Records supplied =

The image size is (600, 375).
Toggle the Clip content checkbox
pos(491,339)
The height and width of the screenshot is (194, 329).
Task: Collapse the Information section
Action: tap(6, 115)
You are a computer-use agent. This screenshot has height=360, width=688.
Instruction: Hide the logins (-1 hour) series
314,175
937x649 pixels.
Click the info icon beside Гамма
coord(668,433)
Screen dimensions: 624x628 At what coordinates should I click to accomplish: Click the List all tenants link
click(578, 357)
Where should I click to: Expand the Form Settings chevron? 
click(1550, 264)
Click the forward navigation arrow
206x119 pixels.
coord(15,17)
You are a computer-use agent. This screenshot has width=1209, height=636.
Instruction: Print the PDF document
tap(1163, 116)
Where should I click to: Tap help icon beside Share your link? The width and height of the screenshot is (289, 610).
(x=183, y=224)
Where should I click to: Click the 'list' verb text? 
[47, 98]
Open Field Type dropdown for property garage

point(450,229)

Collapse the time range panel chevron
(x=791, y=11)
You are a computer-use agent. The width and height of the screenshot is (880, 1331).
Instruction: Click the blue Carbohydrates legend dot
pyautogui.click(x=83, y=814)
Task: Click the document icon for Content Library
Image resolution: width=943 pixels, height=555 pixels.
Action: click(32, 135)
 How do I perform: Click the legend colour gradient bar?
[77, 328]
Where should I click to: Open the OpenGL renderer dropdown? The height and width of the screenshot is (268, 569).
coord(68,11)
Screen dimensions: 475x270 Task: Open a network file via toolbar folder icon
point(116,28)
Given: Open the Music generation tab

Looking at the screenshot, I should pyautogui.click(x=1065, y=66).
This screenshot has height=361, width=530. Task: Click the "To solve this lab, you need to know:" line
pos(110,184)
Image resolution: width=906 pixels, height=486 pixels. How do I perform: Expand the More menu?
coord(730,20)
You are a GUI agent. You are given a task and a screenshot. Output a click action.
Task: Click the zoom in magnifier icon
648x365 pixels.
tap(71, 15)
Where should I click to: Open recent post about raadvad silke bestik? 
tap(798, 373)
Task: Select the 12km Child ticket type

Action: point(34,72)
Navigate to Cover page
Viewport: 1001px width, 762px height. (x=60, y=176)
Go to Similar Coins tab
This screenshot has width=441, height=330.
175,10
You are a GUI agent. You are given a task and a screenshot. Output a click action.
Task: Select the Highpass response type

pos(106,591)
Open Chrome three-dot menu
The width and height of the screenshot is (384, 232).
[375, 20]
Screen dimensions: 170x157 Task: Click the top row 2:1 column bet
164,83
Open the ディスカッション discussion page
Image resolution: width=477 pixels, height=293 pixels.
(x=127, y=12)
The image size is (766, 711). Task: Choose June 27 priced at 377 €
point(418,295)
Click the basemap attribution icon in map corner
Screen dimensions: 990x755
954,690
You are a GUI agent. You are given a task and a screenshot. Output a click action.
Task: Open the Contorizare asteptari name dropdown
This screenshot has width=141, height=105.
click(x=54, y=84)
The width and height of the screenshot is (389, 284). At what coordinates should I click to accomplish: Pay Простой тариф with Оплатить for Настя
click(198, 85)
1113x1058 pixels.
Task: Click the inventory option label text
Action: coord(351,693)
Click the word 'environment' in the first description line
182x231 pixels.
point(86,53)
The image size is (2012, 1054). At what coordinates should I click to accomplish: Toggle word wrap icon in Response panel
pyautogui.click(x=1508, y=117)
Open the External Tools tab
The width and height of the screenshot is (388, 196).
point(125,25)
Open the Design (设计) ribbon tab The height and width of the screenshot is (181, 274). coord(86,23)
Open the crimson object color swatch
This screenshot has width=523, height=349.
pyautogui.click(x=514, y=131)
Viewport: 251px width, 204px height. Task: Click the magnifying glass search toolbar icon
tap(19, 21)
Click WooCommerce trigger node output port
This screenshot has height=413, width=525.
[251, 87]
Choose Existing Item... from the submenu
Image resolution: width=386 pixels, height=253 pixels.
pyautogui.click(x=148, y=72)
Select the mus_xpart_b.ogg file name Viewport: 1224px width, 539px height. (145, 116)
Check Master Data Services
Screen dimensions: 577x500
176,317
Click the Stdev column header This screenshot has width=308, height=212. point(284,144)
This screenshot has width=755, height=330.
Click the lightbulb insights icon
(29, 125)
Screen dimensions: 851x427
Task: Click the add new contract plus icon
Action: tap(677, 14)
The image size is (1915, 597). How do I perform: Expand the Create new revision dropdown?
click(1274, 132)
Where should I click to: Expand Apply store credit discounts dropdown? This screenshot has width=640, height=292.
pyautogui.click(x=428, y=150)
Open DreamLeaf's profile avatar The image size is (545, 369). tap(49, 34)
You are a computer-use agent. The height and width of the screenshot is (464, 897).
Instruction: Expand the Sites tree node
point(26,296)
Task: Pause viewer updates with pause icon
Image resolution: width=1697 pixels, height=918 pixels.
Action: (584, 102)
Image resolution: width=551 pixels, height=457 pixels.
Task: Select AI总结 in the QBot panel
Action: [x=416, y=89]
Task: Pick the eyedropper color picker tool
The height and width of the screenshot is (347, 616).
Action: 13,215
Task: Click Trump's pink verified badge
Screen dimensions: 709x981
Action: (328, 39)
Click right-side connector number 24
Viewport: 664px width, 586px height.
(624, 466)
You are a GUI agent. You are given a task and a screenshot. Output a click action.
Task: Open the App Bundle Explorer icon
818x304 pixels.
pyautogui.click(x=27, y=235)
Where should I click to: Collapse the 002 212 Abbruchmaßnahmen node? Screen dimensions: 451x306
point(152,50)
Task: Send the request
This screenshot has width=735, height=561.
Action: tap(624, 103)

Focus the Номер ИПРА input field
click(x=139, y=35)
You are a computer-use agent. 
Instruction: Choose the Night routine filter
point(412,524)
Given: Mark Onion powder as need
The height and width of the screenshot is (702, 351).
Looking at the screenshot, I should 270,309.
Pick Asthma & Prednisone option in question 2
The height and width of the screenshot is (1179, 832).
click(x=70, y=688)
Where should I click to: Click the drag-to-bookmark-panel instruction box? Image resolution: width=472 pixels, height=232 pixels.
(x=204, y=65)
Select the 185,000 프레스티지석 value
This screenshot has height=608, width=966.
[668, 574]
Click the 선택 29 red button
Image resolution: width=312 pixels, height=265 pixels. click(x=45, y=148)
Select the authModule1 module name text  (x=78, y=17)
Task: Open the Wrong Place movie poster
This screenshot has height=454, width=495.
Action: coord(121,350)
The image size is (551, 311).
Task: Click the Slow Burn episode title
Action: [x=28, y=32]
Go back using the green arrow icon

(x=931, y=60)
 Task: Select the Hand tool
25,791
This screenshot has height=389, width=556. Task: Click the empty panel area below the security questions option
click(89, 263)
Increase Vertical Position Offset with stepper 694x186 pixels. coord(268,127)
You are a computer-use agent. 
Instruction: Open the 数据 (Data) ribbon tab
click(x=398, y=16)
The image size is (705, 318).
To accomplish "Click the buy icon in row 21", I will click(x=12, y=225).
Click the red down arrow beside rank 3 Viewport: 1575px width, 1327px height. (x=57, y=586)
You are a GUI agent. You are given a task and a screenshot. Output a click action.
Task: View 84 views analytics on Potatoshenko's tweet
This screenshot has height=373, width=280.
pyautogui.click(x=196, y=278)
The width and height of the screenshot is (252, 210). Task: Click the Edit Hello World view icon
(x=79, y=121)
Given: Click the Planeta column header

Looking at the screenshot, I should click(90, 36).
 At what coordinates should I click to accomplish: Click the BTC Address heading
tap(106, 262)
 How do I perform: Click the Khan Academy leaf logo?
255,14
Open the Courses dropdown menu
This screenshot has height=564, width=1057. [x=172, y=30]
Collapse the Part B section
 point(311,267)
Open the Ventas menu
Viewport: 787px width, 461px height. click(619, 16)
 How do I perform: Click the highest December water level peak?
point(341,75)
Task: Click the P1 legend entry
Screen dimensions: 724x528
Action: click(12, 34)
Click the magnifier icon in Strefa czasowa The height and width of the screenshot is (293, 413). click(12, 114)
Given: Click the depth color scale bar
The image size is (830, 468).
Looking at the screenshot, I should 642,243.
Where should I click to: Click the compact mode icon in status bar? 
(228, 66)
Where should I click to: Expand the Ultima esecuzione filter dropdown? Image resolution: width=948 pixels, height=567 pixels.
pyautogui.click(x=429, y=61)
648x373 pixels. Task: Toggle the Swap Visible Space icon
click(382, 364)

Goal = Format the lines from the very first one through the line containing "tap(1163, 116)" as a JSON list of strings, with one string per line and any blank lines omitted.

Solution for this problem =
[
  "The image size is (600, 375).",
  "Toggle the Clip content checkbox",
  "pos(491,339)",
  "The height and width of the screenshot is (194, 329).",
  "Task: Collapse the Information section",
  "Action: tap(6, 115)",
  "You are a computer-use agent. This screenshot has height=360, width=688.",
  "Instruction: Hide the logins (-1 hour) series",
  "314,175",
  "937x649 pixels.",
  "Click the info icon beside Гамма",
  "coord(668,433)",
  "Screen dimensions: 624x628 At what coordinates should I click to accomplish: Click the List all tenants link",
  "click(578, 357)",
  "Where should I click to: Expand the Form Settings chevron? ",
  "click(1550, 264)",
  "Click the forward navigation arrow",
  "206x119 pixels.",
  "coord(15,17)",
  "You are a computer-use agent. This screenshot has width=1209, height=636.",
  "Instruction: Print the PDF document",
  "tap(1163, 116)"
]